= Diplôme d'accès aux études universitaires =

In France, a Diplôme d'accès aux études universitaires (DAEU, in English access to university degree) is a degree from a French university in order to have an equivalence of the Baccalauréat and access to university studies.

== History ==
The current provisions dating from 1994. It was existing before the "special exam to access to higher education" since 1986.

== Goals ==
The main objectives of this qualification are to be able to resume their studies, mainly into a university or to be able to pass administrative competitive examinations.

== Requirements ==
To obtain the diploma, it is necessary to be enrolled in a university for a year of preparation.

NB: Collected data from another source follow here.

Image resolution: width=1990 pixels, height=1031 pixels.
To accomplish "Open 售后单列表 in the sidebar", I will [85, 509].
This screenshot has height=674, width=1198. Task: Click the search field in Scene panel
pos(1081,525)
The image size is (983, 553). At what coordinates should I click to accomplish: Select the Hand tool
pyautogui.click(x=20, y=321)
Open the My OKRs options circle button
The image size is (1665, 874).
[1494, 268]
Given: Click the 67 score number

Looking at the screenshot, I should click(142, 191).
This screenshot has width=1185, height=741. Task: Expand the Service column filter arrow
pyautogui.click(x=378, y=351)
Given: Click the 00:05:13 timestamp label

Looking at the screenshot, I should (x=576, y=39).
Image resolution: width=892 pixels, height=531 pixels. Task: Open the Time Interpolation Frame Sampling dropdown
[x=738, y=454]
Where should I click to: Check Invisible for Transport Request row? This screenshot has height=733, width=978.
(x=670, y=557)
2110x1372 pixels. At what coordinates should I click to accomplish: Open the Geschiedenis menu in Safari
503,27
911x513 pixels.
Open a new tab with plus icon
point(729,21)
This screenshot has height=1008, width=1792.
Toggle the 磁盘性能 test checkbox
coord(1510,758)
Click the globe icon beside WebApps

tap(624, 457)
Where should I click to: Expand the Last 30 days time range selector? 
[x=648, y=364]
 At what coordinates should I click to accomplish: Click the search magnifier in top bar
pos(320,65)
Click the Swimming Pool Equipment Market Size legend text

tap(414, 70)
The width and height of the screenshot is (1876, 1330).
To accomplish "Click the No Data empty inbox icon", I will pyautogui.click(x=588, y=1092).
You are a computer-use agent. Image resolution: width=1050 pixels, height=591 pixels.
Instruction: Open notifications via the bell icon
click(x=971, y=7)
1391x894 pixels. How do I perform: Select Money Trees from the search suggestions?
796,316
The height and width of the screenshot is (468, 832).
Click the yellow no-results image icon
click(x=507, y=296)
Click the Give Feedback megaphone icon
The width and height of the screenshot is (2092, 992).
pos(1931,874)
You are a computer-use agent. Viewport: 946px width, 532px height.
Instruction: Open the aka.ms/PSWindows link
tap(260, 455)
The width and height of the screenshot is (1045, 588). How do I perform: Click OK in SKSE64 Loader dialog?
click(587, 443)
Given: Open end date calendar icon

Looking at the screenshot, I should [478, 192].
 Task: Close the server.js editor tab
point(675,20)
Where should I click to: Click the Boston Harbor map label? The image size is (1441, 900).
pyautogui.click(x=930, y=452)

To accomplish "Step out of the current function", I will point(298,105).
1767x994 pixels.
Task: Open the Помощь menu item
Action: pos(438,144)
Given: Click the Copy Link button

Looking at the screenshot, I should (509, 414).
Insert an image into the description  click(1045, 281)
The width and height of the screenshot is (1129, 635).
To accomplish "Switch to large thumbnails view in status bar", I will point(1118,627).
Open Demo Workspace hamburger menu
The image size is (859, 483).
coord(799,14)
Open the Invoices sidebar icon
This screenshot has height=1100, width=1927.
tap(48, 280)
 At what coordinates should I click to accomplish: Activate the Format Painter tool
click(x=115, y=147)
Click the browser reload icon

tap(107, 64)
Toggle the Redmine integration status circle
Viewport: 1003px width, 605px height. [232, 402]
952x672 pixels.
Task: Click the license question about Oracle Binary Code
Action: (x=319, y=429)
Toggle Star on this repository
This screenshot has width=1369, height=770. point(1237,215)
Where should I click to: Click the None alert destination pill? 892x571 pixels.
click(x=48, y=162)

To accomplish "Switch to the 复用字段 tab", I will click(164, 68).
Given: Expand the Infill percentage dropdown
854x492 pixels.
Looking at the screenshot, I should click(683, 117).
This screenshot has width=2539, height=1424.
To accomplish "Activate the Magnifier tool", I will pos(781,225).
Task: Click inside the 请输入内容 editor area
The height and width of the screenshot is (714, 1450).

Registration is open to candidates :
- who discontinued their initial studies for at least two years;
- satisfying the following conditions:
  - are at least twenty years old on 1 October of the year of issue of the degree and justify at the same date two years of work, full time or part time, giving rise to contributions to social security;
  - are at least twenty-four years old on 1 October of the year of issue of the degree.

Maximum four entries are possible.

== Exam ==
The examination consists of four tests which can be, depending on the option chosen and the material: French, English, Mathematics, History, Geography, Sociology.
- Option A: French, foreign language and two tests chosen by the candidate,
- Option B: French, mathematics and two tests chosen by the candidate.

== Statistics ==
In 2004, this training involved 13 100 people spread to 82% in option A and 18% in option B. In 2003, 4,330 degrees were issued. 37% of students who received a DAEU continue their studies at university or to a similar establishment in the year following graduation.